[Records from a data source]
===

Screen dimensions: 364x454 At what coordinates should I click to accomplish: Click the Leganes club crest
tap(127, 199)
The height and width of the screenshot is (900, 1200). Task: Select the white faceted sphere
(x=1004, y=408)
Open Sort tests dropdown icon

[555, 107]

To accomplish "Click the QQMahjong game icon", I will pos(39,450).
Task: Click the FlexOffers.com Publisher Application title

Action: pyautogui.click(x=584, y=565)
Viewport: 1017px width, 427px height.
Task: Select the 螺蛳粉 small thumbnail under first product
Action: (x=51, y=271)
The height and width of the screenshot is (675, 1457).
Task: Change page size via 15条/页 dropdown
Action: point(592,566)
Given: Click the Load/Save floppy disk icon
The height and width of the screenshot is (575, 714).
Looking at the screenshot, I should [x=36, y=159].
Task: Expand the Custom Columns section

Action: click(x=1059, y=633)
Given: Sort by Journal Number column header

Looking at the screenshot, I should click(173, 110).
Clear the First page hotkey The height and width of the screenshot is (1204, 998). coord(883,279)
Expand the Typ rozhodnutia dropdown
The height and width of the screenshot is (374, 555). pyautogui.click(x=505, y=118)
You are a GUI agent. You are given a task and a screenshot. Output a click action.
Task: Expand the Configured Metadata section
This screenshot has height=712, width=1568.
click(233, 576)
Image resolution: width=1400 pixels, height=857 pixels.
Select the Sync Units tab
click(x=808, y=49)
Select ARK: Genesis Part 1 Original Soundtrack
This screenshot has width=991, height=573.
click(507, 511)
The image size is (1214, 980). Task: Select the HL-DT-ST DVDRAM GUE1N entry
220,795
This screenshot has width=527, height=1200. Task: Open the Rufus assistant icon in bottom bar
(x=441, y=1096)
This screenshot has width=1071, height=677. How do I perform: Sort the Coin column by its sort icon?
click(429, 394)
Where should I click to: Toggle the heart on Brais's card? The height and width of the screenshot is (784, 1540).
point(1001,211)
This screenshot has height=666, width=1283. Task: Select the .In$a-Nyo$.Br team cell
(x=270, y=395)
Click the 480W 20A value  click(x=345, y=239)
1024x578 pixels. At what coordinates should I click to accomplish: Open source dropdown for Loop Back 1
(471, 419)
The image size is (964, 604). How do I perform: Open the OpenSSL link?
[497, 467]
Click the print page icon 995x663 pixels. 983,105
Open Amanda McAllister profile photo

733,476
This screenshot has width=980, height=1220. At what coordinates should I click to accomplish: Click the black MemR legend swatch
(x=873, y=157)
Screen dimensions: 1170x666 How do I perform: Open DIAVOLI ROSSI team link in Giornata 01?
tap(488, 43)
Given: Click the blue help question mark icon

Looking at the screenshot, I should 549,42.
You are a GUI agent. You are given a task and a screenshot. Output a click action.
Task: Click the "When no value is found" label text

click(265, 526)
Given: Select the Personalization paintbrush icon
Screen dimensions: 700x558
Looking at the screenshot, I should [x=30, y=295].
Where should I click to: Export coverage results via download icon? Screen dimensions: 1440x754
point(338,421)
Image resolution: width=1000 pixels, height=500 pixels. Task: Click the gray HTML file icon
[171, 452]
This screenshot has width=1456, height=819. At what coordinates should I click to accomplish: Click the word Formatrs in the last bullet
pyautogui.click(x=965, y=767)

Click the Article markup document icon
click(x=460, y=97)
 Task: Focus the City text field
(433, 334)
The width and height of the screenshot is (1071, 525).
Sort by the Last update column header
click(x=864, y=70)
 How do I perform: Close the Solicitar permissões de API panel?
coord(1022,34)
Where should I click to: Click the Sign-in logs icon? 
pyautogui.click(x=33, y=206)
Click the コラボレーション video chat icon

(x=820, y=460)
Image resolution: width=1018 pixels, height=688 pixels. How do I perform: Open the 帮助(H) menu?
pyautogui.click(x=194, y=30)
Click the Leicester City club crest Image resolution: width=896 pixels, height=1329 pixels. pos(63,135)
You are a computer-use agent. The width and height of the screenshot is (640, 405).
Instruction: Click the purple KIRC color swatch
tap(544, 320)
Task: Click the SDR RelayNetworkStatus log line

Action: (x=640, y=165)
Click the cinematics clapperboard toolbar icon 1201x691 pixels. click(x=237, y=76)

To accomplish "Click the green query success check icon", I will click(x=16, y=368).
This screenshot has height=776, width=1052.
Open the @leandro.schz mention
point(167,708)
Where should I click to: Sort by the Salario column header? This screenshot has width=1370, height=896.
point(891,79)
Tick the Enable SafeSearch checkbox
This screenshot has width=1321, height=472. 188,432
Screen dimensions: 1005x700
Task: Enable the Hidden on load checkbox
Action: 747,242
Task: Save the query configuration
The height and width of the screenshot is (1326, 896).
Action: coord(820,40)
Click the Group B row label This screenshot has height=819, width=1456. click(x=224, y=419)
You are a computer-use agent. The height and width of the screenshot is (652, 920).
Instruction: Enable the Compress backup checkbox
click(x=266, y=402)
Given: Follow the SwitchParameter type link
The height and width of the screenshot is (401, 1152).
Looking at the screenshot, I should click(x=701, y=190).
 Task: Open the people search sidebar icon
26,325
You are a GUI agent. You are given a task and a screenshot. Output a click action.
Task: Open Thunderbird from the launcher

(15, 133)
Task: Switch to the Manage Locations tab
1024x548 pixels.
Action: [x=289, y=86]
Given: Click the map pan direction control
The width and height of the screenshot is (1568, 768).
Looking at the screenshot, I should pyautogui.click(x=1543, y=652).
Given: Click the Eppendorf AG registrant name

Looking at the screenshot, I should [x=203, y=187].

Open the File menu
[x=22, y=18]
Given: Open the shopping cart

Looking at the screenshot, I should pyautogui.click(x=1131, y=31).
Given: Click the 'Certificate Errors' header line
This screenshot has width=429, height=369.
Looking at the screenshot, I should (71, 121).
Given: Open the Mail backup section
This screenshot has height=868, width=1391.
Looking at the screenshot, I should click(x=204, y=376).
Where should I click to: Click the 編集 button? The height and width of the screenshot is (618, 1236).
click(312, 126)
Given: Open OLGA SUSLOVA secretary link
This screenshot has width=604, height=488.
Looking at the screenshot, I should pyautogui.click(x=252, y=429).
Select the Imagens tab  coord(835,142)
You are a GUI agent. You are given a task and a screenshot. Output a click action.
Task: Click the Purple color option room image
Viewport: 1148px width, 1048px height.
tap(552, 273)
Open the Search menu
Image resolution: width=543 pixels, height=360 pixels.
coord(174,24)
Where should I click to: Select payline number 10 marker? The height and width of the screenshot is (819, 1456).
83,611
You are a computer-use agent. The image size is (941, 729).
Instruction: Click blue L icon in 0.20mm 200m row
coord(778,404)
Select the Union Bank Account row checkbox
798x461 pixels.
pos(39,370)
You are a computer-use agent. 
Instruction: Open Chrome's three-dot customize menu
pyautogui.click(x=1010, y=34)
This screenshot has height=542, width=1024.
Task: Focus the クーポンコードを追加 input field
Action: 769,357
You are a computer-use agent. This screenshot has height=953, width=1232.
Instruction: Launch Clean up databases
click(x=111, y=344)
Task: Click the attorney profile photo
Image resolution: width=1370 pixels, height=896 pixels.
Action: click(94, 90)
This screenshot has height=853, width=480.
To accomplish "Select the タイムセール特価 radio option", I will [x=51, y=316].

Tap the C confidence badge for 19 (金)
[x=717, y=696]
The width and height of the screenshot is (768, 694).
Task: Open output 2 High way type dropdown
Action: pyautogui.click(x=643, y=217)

===

**REQUIREMENT:** Wherever the string "option" appears in the data above, copy the line it sits in.

**RESPONSE BELOW:**
Task: Click the Purple color option room image
To accomplish "Select the タイムセール特価 radio option", I will [x=51, y=316].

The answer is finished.